Gilmar Mendes é direto: “vamos parar de brincar de ditadura”

Em entrevista, ministro do Supremo Tribunal Federal diz que ‘forças civis’ reagem à postura antidemocrática de bolsonaristas

O ministro Gilmar Mendes, do Supremo Tribunal Federal (STF). Foto: Marcelo Camargo/Agência Brasil

Jornal GGN – Se houver “silêncio” e “inércia” das pessoas à postura antidemocrática adotada pelo grupo do presidente Jair Bolsonaro, “daqui a pouco pode ser tarde” para a preservação das instituições.

A afirmação é do ministro do Supremo Tribunal Federal (STF) Gilmar Mendes, em entrevista ao jornal O Estado de São Paulo.
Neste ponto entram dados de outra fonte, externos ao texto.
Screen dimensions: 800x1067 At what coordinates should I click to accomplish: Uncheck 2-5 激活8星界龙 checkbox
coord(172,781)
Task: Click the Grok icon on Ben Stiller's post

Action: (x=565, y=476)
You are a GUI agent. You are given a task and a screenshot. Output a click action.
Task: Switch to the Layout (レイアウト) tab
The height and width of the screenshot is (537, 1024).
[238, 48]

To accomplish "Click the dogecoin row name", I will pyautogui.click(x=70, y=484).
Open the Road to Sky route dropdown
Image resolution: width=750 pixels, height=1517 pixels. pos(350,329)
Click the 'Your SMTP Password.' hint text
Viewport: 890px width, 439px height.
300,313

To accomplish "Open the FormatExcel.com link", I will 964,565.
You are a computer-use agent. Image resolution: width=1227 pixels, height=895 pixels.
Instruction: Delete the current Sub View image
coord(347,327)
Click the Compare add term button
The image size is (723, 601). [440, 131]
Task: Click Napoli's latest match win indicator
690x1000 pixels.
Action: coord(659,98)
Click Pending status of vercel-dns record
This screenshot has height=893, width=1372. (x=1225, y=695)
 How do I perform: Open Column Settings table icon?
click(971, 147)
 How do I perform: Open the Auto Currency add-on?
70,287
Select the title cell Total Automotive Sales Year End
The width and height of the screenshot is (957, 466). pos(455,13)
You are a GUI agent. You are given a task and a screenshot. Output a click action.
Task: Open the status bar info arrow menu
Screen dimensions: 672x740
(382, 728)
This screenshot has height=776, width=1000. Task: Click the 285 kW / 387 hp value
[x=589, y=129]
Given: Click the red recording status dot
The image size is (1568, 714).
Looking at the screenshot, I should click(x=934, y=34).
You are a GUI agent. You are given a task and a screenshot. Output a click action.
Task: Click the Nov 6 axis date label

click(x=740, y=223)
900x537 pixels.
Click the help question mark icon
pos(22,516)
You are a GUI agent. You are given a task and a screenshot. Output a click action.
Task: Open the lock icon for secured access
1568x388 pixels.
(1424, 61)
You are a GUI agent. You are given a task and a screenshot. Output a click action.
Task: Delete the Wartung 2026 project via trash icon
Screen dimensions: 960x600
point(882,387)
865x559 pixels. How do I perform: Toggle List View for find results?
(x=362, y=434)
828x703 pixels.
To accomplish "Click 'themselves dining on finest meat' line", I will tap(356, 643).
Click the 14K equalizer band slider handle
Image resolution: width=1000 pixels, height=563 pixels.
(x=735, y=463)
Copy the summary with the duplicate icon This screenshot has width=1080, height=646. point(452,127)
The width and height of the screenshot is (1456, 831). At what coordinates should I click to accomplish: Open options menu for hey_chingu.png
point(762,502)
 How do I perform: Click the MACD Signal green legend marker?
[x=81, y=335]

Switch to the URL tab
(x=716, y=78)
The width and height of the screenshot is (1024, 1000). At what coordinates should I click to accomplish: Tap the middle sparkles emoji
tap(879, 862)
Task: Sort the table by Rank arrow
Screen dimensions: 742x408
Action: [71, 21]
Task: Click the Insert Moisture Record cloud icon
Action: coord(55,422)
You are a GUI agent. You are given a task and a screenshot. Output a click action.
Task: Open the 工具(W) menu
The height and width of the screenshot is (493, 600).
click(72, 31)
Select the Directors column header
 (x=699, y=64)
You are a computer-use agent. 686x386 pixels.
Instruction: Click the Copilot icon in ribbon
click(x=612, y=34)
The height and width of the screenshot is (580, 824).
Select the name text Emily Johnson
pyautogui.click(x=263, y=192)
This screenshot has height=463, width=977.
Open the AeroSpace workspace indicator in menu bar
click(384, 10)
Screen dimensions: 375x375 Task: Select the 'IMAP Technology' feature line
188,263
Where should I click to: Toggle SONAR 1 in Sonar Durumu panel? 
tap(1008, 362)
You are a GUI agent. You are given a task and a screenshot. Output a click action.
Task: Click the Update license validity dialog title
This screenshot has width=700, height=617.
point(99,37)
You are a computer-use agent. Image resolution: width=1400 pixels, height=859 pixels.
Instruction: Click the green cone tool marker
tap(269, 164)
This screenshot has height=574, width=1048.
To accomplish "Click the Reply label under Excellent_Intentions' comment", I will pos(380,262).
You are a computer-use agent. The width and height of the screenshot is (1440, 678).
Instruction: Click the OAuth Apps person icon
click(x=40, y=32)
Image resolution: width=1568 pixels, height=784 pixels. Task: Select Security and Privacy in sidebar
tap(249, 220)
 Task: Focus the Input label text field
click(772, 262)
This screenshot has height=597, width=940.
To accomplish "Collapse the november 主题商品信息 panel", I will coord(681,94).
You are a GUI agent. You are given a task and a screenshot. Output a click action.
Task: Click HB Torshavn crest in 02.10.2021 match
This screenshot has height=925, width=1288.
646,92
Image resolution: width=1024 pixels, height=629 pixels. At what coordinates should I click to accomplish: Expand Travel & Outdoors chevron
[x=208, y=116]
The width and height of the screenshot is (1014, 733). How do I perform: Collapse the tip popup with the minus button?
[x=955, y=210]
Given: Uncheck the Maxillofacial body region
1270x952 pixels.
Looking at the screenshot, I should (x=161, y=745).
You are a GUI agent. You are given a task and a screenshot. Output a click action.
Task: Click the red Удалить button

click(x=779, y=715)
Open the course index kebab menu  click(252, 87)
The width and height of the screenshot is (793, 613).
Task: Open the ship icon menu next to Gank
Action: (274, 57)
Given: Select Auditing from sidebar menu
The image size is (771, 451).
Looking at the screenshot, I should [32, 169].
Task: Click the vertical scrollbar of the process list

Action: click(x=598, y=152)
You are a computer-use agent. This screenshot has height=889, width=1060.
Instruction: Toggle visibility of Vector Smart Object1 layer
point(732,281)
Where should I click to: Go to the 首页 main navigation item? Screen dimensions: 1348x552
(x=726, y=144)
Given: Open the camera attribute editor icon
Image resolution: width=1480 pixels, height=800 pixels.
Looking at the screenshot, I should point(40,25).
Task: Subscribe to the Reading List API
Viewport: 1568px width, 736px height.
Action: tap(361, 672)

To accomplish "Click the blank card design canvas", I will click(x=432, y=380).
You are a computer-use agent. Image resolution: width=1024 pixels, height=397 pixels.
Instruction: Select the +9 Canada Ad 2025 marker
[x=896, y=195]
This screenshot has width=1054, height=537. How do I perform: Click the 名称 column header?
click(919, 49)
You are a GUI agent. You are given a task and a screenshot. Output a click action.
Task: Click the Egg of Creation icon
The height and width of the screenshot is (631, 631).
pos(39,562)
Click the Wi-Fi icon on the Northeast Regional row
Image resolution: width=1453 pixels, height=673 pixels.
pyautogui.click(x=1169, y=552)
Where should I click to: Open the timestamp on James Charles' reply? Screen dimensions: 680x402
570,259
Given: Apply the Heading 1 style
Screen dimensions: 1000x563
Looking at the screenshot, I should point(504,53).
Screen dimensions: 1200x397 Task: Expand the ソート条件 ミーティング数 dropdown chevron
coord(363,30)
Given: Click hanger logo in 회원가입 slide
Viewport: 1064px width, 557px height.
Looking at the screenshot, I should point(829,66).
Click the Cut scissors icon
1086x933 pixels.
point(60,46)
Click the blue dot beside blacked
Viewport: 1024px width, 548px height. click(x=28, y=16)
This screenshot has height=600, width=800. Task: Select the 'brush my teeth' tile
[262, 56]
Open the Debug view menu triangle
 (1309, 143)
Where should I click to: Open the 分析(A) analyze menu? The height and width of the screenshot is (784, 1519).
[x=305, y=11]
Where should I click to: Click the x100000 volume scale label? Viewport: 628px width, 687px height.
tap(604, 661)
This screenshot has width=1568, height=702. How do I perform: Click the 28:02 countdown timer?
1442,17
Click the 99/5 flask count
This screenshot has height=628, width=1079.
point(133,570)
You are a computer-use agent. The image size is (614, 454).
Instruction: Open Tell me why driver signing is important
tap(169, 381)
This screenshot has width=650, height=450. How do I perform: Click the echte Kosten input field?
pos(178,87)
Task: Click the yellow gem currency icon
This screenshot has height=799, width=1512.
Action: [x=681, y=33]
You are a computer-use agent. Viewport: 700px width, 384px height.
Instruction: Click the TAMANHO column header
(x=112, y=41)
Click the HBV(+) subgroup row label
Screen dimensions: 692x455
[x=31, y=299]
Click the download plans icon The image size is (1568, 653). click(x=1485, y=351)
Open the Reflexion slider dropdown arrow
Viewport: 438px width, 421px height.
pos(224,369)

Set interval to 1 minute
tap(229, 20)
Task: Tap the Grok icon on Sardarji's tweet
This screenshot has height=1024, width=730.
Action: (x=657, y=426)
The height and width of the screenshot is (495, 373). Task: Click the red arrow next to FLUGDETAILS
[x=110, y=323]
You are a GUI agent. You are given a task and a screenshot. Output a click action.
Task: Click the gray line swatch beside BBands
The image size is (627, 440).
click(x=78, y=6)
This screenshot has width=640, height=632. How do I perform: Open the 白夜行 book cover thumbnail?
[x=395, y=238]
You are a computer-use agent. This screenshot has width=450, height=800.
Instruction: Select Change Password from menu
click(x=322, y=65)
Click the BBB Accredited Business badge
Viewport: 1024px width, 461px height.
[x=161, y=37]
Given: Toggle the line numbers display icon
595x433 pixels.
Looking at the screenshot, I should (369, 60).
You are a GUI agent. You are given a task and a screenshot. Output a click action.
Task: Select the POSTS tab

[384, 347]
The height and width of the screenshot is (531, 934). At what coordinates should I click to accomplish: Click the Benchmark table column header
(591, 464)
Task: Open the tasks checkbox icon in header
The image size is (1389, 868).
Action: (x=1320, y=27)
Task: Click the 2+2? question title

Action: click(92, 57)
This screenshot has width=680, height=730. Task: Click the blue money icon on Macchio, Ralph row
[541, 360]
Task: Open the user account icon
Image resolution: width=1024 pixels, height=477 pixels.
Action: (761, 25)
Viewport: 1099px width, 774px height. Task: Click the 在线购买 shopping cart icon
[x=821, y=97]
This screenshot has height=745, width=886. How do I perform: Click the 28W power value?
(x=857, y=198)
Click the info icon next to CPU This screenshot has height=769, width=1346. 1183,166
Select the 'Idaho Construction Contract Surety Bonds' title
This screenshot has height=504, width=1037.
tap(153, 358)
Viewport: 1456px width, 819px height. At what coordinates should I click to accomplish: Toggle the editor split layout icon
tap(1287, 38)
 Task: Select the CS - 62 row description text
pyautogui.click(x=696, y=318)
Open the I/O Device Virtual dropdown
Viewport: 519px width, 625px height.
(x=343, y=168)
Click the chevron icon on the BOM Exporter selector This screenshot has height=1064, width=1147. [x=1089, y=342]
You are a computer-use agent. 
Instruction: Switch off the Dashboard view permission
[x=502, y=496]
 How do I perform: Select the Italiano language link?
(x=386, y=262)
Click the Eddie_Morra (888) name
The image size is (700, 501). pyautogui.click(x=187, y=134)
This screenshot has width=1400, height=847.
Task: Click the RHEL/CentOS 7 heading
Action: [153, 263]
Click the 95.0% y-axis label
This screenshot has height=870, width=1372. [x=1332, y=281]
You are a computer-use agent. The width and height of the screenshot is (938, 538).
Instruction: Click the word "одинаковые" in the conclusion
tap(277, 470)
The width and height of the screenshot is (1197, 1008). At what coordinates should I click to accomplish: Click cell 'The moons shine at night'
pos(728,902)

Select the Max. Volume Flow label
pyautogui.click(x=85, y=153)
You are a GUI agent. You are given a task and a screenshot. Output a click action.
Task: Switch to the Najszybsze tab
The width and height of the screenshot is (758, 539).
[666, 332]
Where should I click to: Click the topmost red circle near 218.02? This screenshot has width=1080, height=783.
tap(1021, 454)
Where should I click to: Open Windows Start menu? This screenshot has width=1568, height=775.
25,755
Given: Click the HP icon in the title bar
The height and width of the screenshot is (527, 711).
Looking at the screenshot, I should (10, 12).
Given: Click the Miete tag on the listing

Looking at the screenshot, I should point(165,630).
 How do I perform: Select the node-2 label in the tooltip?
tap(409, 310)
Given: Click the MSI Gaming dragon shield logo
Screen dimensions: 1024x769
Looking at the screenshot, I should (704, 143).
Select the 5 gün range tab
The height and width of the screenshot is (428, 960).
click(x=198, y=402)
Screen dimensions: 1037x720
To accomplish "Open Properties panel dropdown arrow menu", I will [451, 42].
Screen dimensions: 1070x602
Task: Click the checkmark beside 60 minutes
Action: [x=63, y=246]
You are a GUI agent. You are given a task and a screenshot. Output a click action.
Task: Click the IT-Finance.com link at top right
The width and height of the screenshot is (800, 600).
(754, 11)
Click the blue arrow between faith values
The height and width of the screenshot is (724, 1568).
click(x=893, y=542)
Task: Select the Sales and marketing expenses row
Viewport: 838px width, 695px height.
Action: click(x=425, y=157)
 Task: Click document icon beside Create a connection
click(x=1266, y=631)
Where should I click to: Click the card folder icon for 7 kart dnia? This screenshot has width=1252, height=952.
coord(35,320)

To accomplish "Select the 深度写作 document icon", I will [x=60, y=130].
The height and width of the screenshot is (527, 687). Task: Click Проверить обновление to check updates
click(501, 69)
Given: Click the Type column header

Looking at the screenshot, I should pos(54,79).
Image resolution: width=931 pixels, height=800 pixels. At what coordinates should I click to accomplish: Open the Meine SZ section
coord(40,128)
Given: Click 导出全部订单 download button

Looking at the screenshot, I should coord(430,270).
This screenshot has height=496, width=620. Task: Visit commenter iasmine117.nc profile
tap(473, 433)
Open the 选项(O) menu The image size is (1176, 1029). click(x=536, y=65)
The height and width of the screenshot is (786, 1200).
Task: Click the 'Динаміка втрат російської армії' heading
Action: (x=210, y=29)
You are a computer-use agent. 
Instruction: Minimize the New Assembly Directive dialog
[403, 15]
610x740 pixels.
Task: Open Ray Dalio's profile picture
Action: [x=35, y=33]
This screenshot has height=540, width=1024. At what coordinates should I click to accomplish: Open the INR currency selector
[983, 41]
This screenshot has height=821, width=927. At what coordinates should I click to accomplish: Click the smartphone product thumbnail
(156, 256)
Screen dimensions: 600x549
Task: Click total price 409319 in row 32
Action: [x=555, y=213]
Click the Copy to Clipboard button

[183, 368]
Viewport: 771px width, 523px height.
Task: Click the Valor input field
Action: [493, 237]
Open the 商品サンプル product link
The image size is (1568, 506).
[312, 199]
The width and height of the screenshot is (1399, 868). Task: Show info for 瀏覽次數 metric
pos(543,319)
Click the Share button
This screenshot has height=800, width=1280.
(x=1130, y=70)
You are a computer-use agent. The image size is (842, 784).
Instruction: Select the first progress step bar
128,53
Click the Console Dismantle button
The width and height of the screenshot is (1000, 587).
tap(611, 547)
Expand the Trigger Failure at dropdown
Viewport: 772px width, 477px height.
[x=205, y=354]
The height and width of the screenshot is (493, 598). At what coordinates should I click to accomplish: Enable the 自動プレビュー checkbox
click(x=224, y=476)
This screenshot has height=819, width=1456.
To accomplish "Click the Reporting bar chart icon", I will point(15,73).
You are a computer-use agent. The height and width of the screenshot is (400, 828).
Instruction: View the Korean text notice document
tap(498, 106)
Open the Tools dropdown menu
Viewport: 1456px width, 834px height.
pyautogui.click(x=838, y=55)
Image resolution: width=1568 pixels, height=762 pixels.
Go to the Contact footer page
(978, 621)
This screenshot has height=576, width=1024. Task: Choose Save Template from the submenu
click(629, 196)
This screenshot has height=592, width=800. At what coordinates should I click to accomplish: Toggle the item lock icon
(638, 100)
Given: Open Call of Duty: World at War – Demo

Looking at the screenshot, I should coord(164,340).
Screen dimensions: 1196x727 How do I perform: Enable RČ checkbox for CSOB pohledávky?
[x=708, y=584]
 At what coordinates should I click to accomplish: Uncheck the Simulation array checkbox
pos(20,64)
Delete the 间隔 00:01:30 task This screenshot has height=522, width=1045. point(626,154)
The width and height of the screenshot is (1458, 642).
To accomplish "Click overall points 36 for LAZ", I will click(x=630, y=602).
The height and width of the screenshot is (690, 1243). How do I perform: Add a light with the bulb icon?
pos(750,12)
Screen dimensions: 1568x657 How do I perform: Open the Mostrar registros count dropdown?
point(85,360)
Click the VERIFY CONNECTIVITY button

O ministro citou ainda o decano da Corte, Celso de Mello, que recentemente fez um comparativo entre o Brasil atual e a Alemanha de Hitler – em uma mensagem enviada aos juízes via WhatsApp, Celso de Mello acusou os apoiadores de Bolsonaro de odiar a democracia e pretender instaurar “desprezível e abjeta ditadura”.

Segundo Mendes, as “forças civis” apresentaram uma mensagem clara: “Vamos parar de brincar de ditadura”, ressaltando que a radicalização da crise “despertou a brasilidade”.

O magistrado também comentou sobre a reunião ministerial de 22 de abril, que foi marcada por uma série de ofensas e ataques às instituições. “Quem tinha ilusões que não as tenha mais e, portanto, eu acho que ali nos ensinaram como não se fazer uma reunião governamental”, disse o ministro, afirmando ainda que o encontro mostrou um meio de governar.